[Stored data]
# # #
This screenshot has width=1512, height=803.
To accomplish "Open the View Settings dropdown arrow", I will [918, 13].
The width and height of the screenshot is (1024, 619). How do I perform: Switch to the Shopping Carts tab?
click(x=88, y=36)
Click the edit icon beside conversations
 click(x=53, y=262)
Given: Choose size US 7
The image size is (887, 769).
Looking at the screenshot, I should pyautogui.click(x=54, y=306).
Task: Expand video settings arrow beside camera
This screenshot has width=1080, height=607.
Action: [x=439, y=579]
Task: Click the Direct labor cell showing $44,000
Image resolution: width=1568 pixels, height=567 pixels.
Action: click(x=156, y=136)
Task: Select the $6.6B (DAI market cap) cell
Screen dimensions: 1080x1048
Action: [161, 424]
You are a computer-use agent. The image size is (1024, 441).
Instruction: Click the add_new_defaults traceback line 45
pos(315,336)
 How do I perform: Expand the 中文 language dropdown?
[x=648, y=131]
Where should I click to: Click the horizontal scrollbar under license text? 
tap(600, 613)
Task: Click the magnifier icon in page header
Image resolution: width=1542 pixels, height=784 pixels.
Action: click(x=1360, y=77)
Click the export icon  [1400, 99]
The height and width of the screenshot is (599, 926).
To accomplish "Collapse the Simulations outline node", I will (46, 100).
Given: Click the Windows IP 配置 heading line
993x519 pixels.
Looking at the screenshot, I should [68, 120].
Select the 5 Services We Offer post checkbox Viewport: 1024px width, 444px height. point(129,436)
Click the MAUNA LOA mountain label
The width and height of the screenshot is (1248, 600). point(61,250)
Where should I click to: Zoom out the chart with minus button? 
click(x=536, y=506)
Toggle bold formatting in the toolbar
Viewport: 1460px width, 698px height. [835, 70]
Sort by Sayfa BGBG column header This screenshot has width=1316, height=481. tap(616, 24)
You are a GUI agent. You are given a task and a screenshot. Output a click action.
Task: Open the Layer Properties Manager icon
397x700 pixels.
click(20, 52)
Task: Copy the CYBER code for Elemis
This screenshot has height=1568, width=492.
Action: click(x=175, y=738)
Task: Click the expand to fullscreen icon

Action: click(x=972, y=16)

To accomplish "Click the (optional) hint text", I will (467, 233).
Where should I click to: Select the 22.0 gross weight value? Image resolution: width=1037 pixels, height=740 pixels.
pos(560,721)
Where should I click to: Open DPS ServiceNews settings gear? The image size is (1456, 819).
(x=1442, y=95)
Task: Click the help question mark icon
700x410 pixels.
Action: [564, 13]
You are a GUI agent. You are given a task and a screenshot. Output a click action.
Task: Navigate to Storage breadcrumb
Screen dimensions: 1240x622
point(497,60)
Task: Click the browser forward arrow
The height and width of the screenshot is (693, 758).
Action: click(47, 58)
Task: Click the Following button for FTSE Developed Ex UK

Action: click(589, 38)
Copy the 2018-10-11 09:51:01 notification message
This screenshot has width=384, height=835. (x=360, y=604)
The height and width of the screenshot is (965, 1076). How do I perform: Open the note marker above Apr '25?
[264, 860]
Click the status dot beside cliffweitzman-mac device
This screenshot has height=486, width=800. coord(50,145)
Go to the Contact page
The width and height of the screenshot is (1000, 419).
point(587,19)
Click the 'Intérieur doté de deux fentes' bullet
# # #
● EXERCISE DESCRIPTION
Reproduce, word for word, the lines of the data from the one that contains "Where should I click to: Select" to the end, both ends included.

● WRITTEN SOLUTION
Where should I click to: Select the 22.0 gross weight value? Image resolution: width=1037 pixels, height=740 pixels.
pos(560,721)
Where should I click to: Open DPS ServiceNews settings gear? The image size is (1456, 819).
(x=1442, y=95)
Task: Click the help question mark icon
700x410 pixels.
Action: [564, 13]
You are a GUI agent. You are given a task and a screenshot. Output a click action.
Task: Navigate to Storage breadcrumb
Screen dimensions: 1240x622
point(497,60)
Task: Click the browser forward arrow
The height and width of the screenshot is (693, 758).
Action: click(47, 58)
Task: Click the Following button for FTSE Developed Ex UK

Action: click(589, 38)
Copy the 2018-10-11 09:51:01 notification message
This screenshot has width=384, height=835. (x=360, y=604)
The height and width of the screenshot is (965, 1076). How do I perform: Open the note marker above Apr '25?
[264, 860]
Click the status dot beside cliffweitzman-mac device
This screenshot has height=486, width=800. coord(50,145)
Go to the Contact page
The width and height of the screenshot is (1000, 419).
point(587,19)
Click the 'Intérieur doté de deux fentes' bullet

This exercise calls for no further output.